Hace pocos días, un conocido comentarista de la televisión y de la prensa ha usado la palabra “basurero” para referirse al apartado “indecisos” que aparece siempre en las encuestas electorales. Aunque creo que la opinión del respetable comentarista con frecuencia es atinada, pienso que esta vez se le deslizó un término excesivo. Concedo, sin embargo (como decían los escolásticos), que el rubro de “indecisos” suele servir para esconder el llamado “voto vergonzante”, es decir, el de aquellos que no quieren hacer pública su decisión, bien porque desean proteger la tranquilidad de su familia o la estabilidad en su trabajo, bien porque procuran evitar que terceros se sientan ofendidos, bien porque temen sentirse públicamente comprometidos, o por cien razones más, no siempre confesables. No obstante, pienso que no todos los que se encuentran comprendidos en el rubro de “indecisos” lo están por esa causa.
Entre las posibilidades que el comentarista debería admitir, se me ocurre mencionar dos que todo el mundo conoce: la inveterada vacilación que solemos exhibir los ecuatorianos ante cualquier decisión que debamos tomar, y el desprestigio que tiene la política desde hace algunos años. Lo primero suele presentarse de muchas maneras: “me sumo a la mayoría”, por ejemplo, es una expresión que se escucha con frecuencia en los cuerpos colectivos (clubes, asociaciones, cooperativas…) cuando es necesario tomar una votación para elegir dirigentes o para decidir el lugar al que se irá en el paseo anual; y también es frecuente el famoso “pregúntale a tu mamá” con que muchos padres de familia salen de los aprietos en que nos ponen los hijos, endosándole a la señora de la casa la responsabilidad de conceder un permiso o aceptar al novio de la hija. Incluso en el restaurante puede oírse aquel “escoge tú”, o “lo que quieras”, o alguna otra expresión equivalente, con el que la muchacha cohibida evita pronunciarse sobre el plato de su apetencia.

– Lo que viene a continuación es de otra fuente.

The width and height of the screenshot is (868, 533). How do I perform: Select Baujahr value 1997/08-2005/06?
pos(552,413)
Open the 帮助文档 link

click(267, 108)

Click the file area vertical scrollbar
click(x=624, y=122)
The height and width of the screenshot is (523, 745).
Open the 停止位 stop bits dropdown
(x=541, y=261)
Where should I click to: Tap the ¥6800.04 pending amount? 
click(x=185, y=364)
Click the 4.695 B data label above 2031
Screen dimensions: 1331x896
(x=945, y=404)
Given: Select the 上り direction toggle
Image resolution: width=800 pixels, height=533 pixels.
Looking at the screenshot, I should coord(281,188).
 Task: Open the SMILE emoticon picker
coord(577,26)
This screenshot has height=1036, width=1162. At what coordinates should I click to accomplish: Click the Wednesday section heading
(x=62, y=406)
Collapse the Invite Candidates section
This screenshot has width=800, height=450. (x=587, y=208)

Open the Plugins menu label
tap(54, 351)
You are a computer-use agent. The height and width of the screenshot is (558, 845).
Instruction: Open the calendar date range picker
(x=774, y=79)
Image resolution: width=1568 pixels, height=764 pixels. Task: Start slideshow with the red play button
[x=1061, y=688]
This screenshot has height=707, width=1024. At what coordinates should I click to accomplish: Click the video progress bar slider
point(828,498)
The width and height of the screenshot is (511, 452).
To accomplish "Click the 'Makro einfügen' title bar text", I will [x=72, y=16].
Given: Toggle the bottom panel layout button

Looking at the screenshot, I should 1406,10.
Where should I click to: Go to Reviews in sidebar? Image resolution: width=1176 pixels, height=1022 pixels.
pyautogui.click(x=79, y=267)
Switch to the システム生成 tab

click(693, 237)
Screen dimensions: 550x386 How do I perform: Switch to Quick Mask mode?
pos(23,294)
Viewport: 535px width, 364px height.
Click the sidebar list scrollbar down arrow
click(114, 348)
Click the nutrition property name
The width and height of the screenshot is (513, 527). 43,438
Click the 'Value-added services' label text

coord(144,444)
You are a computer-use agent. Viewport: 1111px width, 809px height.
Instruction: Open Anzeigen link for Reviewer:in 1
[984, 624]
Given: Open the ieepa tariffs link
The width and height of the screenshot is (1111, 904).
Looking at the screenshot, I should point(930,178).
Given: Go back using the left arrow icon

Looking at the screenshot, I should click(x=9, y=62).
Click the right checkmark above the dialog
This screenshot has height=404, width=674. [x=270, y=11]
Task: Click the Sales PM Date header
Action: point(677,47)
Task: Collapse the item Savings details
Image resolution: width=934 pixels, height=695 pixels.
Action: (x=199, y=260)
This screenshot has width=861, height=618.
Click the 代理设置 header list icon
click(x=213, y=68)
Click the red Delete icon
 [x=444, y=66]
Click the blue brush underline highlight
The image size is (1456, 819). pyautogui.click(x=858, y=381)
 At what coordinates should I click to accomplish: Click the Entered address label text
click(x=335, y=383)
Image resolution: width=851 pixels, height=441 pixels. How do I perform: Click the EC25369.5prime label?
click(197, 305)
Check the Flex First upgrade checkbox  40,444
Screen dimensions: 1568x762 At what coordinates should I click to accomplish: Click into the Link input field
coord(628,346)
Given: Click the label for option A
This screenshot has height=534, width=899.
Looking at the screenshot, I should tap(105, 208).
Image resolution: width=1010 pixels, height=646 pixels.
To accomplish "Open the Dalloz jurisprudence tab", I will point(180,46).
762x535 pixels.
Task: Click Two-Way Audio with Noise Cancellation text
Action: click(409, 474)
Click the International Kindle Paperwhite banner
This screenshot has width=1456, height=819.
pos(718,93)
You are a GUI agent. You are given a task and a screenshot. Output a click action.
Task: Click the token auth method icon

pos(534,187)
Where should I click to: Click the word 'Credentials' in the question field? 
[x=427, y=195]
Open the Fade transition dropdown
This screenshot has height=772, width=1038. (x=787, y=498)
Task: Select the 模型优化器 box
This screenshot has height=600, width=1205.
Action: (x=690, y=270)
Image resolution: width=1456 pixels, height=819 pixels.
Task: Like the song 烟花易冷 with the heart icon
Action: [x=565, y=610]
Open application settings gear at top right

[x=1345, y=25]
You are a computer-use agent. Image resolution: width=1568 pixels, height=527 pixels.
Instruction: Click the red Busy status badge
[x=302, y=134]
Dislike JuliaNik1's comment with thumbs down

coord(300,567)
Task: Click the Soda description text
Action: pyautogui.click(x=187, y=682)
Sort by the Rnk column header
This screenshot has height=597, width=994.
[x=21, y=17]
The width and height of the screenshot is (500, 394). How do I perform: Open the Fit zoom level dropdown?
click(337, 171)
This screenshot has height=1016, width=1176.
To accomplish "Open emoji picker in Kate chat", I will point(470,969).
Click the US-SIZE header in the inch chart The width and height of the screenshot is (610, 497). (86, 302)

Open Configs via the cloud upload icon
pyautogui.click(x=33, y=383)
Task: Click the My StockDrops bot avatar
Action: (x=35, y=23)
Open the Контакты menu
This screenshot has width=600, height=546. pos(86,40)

Lo segundo es también muy conocido y frecuente, sobre todo entre los jóvenes. Las experiencias políticas que hemos vivido no son precisamente las que más pueden entusiasmar a ninguna persona que desee vivir con un mínimo de decencia: pactos, componendas, complicidades, traiciones, escándalos, insultos, no configuran ningún panorama atractivo y han hecho posible que se generalice la opinión de que el mundo de la política es detestable, algo maloliente donde nadie puede entrar si desea respetarse y respetar a los suyos. Ya sé que la política no es eso; ya sé que la politicidad es lo que hace al ser humano diferente del animal, etcétera. Pero sé también que eso solo ocurre en el incontaminado reino de la teoría. En la práctica, la gran deuda que todos los políticos han contraído con la sociedad es la de haber convertido a un atributo noblemente humano en algo nauseabundo. ¿Para qué pensar en candidatos -se dicen sobre todo los jóvenes decentes- si todos son lo mismo? La encuestadora los ubica en el rubro de “indecisos”, pero no lo son.